Mme Marie-Louise Fort, rapporteure. L’avenant à la convention fiscale France-Qatar de 1990 présente essentiellement un caractère technique. Il convient néanmoins que nous l’examinions car il a été signé avec l’un de nos plus importants partenaires dans le Golfe persique.
L’origine de la convention fiscale France-Qatar remonte au milieu des années 80, quand la France a entrepris de signer des conventions de ce type avec les pays membres du Conseil de coopération des Etats du Golfe, afin d’accompagner le développement des échanges commerciaux et des investissements directs avec les Etats de cette région. Des accords ont ainsi été signés avec l’Arabie saoudite, le Koweït, le Sultanat d’Oman et la fédération des Emirats Arabes Unis.
La convention fiscale avec le Qatar a été signée le 4 décembre 1990 et a été ratifiée par le Parlement par la loi du 31 décembre 1991. Elle a été précisée par un accord du 12 janvier 1993, sous forme d’échange de lettres, ratifié par le Parlement par la loi du 25 avril 1994. Le champ de la convention portait sur l’impôt sur le revenu, l’impôt sur les sociétés, l’impôt de solidarité sur la fortune et l’impôt sur les successions.

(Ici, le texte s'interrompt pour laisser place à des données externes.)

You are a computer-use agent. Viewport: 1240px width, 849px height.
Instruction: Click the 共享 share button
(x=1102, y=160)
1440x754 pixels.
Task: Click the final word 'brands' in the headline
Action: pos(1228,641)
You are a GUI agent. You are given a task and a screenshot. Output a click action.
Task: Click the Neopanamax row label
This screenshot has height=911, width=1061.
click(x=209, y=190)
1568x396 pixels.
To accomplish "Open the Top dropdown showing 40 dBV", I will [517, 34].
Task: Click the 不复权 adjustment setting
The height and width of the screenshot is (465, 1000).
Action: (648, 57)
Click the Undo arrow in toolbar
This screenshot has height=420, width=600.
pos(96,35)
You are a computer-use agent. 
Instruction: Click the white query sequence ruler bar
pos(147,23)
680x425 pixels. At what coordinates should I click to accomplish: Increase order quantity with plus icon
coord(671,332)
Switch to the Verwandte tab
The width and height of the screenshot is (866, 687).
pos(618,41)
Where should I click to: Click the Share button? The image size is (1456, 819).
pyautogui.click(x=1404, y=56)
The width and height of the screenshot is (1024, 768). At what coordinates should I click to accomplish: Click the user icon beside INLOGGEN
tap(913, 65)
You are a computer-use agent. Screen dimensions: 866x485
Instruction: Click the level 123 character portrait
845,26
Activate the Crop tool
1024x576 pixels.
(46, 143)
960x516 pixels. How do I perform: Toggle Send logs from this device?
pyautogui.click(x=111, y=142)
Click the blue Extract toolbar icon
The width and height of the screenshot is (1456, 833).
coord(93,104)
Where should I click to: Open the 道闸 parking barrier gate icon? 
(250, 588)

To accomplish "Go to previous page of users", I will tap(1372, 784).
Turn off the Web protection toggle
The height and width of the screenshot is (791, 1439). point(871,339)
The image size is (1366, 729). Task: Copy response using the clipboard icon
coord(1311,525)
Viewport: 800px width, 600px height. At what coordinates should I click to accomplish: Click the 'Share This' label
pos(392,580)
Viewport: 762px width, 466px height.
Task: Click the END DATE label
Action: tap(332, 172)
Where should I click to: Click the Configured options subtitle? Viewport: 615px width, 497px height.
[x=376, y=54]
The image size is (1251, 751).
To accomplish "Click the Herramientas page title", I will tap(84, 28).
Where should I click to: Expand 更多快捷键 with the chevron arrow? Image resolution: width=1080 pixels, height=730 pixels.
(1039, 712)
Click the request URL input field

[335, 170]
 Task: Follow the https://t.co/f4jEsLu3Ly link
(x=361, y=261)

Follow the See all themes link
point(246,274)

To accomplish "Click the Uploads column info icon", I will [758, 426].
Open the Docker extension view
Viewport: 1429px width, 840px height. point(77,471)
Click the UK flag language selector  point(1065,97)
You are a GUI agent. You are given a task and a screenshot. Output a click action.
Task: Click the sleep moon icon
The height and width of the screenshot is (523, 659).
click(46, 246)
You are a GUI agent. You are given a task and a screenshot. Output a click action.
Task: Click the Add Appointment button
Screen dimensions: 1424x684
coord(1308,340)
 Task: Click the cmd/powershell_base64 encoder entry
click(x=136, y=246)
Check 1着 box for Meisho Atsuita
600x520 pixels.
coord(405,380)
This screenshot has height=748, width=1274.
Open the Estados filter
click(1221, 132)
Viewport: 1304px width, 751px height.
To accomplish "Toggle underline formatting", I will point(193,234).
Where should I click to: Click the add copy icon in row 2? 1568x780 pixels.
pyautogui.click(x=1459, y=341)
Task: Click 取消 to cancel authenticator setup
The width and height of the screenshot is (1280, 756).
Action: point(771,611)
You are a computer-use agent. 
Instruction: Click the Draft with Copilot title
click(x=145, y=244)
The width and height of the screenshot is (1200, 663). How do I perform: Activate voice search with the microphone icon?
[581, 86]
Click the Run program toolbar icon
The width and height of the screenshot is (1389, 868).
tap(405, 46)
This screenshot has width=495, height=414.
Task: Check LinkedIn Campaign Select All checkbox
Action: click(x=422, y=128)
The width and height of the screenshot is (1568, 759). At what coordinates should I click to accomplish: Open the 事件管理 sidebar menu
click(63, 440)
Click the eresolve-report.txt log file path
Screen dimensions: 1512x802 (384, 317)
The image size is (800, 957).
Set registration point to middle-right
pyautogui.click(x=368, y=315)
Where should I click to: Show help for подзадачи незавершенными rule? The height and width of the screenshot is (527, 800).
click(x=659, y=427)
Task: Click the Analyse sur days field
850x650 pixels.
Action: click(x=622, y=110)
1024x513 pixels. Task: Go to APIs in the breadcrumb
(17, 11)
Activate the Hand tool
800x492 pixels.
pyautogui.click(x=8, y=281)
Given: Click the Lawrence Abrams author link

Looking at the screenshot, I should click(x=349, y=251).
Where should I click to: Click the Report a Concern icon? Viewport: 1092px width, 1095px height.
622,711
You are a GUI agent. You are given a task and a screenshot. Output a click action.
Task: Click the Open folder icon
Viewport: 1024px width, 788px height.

Pour le Qatar, il s’agissait en 1990 de l’impôt sur les sociétés, seul impôt qui existait dans cet Etat.
L’entrée en vigueur de cette convention a été suspendue peu après sa ratification. Les dispositions de l’article 17 concernant l’impôt sur la fortune étaient apparues comme potentiellement susceptibles d’entraîner une évasion fiscale. Par leur imprécision, elles auraient pu permettre à des Qataris vivant en France de constituer des placements de fin d’année, puis de les liquider rapidement pour remplir, brièvement, les conditions d’exonération de l’impôt sur la fortune. L’échange de lettres du 12 janvier 1993 a précisé les conditions d’exonération en imposant un minimum de permanence des investissements, et permis l’application de la convention du 4 décembre 1990.
Les autorités qataries ont à plusieurs reprises souhaité obtenir une modernisation de la convention fiscale liant les deux Etats, destinée notamment à l’aligner sur les dispositions contenues dans la convention liant la France et le Koweït.
Compte tenu de la qualité des relations bilatérales entre la France et le Qatar, le principe des négociations a été accepté par la France. Les négociations ont été difficiles car la France exigeait des dispositions en matière d’échange d’informations et de levée du secret bancaire que le Qatar a initialement refusées, avant de les accepter.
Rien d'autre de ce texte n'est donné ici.